Wang Qin, Wang Zhenlian, Chu LinYang, Li Xu, Kan Pengcheng, Xin Xin, Zhu Yu, Yang Ping
Department of Clinical Laboratory, Tianjin Huanhu Hospital, Tianjin Key Laboratory of Cerebral Vessels and Neural Degeneration, Tianjin 300060, China.
Department of Nursing, School of Pharmaceutical Engineering and Life Science, Changzhou University, Changzhou 213164, China; School of Ophthalmology and Optometry, Eye Hospital, Wenzhou Medical College, Wenzhou 325003, China.
PLoS One. 2015 May 7;10(5):e0125473. doi: 10.1371/journal.pone.0125473. eCollection 2015.
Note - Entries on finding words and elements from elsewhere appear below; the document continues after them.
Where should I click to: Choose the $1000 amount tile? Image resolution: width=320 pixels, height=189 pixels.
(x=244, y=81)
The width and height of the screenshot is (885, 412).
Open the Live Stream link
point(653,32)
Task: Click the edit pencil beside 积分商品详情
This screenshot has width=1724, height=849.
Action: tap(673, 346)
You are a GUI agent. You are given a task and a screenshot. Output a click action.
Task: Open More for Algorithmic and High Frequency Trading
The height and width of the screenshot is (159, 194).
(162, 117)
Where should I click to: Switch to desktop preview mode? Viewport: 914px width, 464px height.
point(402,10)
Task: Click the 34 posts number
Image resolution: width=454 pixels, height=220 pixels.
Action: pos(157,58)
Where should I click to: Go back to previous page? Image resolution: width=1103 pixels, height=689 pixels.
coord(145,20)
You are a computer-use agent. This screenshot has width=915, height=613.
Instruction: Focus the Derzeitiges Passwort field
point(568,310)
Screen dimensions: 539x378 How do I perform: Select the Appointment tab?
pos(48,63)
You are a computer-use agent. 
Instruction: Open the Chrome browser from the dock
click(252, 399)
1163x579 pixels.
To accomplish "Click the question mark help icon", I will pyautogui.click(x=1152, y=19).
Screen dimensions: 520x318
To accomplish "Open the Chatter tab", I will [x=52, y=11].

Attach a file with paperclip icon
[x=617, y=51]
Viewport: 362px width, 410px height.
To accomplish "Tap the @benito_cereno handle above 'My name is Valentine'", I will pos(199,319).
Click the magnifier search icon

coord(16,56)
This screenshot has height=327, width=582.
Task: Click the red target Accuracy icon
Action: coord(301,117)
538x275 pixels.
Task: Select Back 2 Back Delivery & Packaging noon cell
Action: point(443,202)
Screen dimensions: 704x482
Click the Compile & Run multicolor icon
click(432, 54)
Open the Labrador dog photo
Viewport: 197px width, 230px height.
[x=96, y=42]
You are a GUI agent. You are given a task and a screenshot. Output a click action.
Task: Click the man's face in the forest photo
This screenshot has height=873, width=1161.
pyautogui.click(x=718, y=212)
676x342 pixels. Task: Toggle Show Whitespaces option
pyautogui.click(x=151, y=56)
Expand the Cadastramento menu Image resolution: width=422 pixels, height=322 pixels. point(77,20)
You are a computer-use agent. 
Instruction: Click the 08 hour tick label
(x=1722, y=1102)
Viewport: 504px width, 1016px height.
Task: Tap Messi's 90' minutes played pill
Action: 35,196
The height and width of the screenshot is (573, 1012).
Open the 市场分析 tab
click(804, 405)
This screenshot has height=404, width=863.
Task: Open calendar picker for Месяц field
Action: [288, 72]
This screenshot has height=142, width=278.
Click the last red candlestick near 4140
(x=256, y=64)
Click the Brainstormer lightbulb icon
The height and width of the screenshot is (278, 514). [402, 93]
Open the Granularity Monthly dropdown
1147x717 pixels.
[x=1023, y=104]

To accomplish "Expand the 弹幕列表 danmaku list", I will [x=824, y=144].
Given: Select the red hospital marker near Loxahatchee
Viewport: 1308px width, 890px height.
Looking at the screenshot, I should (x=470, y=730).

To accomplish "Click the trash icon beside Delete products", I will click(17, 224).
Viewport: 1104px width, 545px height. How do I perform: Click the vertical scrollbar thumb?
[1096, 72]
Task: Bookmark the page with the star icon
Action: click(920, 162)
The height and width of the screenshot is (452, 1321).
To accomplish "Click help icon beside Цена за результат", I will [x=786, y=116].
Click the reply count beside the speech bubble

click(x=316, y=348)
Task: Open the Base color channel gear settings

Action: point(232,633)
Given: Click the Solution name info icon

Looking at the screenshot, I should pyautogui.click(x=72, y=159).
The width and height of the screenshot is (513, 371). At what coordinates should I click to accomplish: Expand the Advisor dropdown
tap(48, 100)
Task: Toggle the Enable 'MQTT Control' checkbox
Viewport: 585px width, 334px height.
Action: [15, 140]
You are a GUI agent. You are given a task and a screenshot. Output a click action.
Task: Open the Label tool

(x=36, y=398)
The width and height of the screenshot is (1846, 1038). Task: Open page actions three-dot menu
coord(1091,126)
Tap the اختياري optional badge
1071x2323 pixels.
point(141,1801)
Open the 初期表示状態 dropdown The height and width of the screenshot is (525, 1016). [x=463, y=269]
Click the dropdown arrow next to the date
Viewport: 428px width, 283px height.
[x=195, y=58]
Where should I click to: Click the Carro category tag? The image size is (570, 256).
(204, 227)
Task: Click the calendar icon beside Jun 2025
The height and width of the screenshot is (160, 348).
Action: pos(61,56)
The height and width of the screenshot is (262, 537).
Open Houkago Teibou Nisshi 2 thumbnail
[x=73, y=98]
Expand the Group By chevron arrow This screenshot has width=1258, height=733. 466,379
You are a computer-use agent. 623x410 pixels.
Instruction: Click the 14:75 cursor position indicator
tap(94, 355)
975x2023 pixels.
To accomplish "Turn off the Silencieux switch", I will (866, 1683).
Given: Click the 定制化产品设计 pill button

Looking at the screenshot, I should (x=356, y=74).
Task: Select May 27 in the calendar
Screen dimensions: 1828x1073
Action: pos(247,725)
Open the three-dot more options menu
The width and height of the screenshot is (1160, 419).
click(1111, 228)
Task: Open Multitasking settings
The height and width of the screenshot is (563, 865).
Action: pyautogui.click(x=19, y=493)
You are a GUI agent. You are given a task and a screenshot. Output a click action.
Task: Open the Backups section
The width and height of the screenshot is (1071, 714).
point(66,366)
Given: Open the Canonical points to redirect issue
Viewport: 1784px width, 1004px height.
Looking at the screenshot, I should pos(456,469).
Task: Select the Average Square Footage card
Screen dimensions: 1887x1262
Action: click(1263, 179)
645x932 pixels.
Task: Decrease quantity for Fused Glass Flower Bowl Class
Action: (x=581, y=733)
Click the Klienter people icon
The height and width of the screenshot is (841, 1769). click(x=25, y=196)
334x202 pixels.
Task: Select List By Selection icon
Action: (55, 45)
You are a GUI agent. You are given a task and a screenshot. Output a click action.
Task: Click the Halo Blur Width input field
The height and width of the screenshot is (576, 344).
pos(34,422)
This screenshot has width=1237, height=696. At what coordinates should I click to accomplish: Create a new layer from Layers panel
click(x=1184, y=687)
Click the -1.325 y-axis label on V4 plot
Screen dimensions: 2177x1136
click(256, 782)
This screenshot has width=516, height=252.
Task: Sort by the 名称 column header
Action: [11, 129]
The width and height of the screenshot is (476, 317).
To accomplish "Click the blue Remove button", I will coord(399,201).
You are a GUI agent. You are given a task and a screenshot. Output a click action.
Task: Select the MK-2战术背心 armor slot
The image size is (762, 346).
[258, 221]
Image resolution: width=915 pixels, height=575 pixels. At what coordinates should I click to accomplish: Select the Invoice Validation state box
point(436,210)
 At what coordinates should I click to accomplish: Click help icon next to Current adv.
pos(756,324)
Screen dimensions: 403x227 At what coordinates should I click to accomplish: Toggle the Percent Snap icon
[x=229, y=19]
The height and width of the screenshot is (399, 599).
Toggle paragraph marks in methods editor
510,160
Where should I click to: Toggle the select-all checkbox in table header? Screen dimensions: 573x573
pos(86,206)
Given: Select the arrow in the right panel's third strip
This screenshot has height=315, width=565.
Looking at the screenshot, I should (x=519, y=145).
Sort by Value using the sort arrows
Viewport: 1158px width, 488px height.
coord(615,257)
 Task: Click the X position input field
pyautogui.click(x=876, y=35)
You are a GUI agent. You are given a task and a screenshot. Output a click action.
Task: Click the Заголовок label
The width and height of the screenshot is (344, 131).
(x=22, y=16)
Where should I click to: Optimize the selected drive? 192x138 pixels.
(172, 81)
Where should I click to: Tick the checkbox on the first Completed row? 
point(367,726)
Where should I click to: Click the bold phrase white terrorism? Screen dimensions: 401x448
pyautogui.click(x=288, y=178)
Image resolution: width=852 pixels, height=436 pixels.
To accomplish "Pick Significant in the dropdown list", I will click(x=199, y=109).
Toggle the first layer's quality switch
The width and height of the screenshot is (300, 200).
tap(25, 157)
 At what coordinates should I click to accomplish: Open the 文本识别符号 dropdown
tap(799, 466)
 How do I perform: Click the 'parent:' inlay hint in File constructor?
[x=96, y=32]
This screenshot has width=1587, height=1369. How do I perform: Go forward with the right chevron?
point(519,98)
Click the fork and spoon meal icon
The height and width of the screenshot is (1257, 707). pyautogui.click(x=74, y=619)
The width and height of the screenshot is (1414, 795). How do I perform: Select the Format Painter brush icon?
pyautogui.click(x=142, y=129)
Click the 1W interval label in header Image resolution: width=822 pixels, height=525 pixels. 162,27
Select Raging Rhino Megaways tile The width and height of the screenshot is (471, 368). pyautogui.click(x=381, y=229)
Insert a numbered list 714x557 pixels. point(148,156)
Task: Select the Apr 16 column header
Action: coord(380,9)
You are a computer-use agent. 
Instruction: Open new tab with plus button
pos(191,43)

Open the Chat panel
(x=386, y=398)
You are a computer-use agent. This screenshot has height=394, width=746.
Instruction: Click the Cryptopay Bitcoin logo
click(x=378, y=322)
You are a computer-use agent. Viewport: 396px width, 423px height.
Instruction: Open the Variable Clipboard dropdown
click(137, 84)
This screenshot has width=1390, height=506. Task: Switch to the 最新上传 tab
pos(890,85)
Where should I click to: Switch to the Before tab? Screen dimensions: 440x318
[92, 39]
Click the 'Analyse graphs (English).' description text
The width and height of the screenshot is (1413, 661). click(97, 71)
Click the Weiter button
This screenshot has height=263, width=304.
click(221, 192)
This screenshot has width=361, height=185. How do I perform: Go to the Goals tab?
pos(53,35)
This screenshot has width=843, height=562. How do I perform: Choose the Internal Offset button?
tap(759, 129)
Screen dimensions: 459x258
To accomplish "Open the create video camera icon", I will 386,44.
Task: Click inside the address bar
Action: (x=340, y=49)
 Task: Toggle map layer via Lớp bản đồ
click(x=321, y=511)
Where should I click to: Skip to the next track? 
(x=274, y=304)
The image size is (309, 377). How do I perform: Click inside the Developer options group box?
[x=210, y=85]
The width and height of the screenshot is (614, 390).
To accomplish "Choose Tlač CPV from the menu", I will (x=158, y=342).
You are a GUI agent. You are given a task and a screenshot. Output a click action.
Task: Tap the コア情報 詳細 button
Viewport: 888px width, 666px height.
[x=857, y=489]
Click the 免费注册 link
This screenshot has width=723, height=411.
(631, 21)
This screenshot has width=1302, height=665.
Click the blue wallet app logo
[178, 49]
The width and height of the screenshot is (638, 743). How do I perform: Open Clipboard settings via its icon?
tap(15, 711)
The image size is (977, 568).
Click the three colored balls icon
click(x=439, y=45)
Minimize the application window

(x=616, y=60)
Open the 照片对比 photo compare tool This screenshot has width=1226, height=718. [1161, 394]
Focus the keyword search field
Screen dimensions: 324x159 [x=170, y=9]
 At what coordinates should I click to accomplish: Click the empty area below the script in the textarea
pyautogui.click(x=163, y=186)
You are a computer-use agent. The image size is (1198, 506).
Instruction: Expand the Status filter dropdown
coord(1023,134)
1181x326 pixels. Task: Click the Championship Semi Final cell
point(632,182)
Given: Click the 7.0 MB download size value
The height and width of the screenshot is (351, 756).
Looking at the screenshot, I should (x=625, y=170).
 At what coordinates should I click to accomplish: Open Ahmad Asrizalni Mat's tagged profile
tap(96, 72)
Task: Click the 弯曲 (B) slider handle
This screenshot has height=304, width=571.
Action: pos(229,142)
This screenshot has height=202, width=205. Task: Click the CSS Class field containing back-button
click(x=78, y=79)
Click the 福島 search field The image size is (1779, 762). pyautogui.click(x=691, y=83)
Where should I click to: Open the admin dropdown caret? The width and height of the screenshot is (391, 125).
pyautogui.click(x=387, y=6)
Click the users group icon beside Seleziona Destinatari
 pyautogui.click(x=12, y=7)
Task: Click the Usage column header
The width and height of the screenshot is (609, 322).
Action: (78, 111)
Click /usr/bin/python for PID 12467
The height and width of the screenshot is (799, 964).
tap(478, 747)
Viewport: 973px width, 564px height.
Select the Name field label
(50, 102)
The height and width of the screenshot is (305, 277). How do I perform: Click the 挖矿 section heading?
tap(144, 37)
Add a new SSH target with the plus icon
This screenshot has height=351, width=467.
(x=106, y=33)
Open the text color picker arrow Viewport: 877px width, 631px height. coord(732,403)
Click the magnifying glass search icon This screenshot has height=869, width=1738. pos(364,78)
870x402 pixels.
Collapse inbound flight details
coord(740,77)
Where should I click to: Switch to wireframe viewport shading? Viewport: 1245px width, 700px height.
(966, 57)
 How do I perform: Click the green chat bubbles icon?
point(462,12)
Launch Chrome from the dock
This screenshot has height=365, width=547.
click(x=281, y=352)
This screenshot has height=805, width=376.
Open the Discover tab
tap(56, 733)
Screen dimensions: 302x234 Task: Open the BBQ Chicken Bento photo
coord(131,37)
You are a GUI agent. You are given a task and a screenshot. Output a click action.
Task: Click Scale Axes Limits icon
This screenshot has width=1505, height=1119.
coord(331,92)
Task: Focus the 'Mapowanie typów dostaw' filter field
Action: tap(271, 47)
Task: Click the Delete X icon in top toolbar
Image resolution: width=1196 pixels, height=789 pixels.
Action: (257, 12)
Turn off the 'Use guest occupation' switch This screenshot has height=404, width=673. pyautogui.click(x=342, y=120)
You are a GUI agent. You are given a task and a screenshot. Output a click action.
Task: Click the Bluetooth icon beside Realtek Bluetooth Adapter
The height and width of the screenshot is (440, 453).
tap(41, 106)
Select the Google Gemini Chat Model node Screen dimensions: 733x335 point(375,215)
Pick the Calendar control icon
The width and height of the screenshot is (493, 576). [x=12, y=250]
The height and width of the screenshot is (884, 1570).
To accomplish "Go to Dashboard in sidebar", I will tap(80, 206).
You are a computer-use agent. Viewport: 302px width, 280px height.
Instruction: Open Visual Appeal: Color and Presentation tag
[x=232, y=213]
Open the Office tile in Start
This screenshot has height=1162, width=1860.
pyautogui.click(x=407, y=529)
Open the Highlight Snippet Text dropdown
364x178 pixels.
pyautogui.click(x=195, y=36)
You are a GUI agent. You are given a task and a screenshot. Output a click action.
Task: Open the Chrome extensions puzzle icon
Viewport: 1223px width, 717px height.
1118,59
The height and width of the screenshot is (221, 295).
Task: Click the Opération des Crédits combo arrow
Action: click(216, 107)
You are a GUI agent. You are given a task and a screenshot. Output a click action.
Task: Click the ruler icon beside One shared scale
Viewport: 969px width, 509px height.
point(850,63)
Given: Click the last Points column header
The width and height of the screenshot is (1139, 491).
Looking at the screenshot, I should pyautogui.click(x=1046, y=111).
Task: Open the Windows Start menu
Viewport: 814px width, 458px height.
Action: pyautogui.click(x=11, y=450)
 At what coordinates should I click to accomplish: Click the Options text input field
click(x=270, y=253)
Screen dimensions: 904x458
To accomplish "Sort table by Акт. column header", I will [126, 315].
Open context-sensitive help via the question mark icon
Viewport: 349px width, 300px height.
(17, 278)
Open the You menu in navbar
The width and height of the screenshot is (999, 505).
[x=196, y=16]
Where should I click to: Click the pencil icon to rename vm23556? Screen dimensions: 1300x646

Chemotherapy resistance is one of the major obstacles to effective glioma therapy. Currently, the mechanism underlying chemotherapy resistance is unclear. A recent study showed that miR-106a is an important molecule involved in chemotherapy resistance. To explore the effects and mechanisms of miR-106a on multidrug resistance reversal in human glioma cells, we silenced miR-106a expression in the cisplatin-resistant U87 (U87/DDP) and the gefitinib-resistant U251 (U251/G) glioma cell lines and measured the resulting drug sensitivity, cell apoptosis rate and rhodamine 123 content. In addition, we detected decreased expression of P-glycoprotein, MDR1, MRP1, GST-π, CDX2, ERCC1, RhoE, Bcl-2, Survivin and Topo-II, as well as reduced production of IL-6, IL-8 and TGF-β in these cell lines. Furthermore, we found decreased expression of p-AKT and transcriptional activation of NF-κB, Twist, AP-1 and Snail in these cell lines. These results suggest that miR-106a is a promising therapeutic target for the treatment of human multidrug resistant glioma.
化疗耐药是有效治疗胶质瘤的主要障碍之一。目前,化疗耐药的潜在机制尚不清楚。最近的一项研究表明,miR-106a是参与化疗耐药的重要分子。为了探讨miR-106a对人胶质瘤细胞多药耐药逆转的影响及机制,我们在顺铂耐药的U87(U87/DDP)和吉非替尼耐药的U251(U251/G)胶质瘤细胞系中沉默miR-106a的表达,并检测由此产生的药物敏感性、细胞凋亡率和罗丹明123含量。此外,我们检测到这些细胞系中P-糖蛋白、MDR1、MRP1、GST-π、CDX2、ERCC1、RhoE、Bcl-2、Survivin和Topo-II的表达降低,以及IL-6、IL-8和TGF-β的产生减少。此外,我们发现这些细胞系中p-AKT的表达降低,NF-κB、Twist、AP-1和Snail的转录激活减少。这些结果表明,miR-106a是治疗人多药耐药胶质瘤的一个有前景的治疗靶点。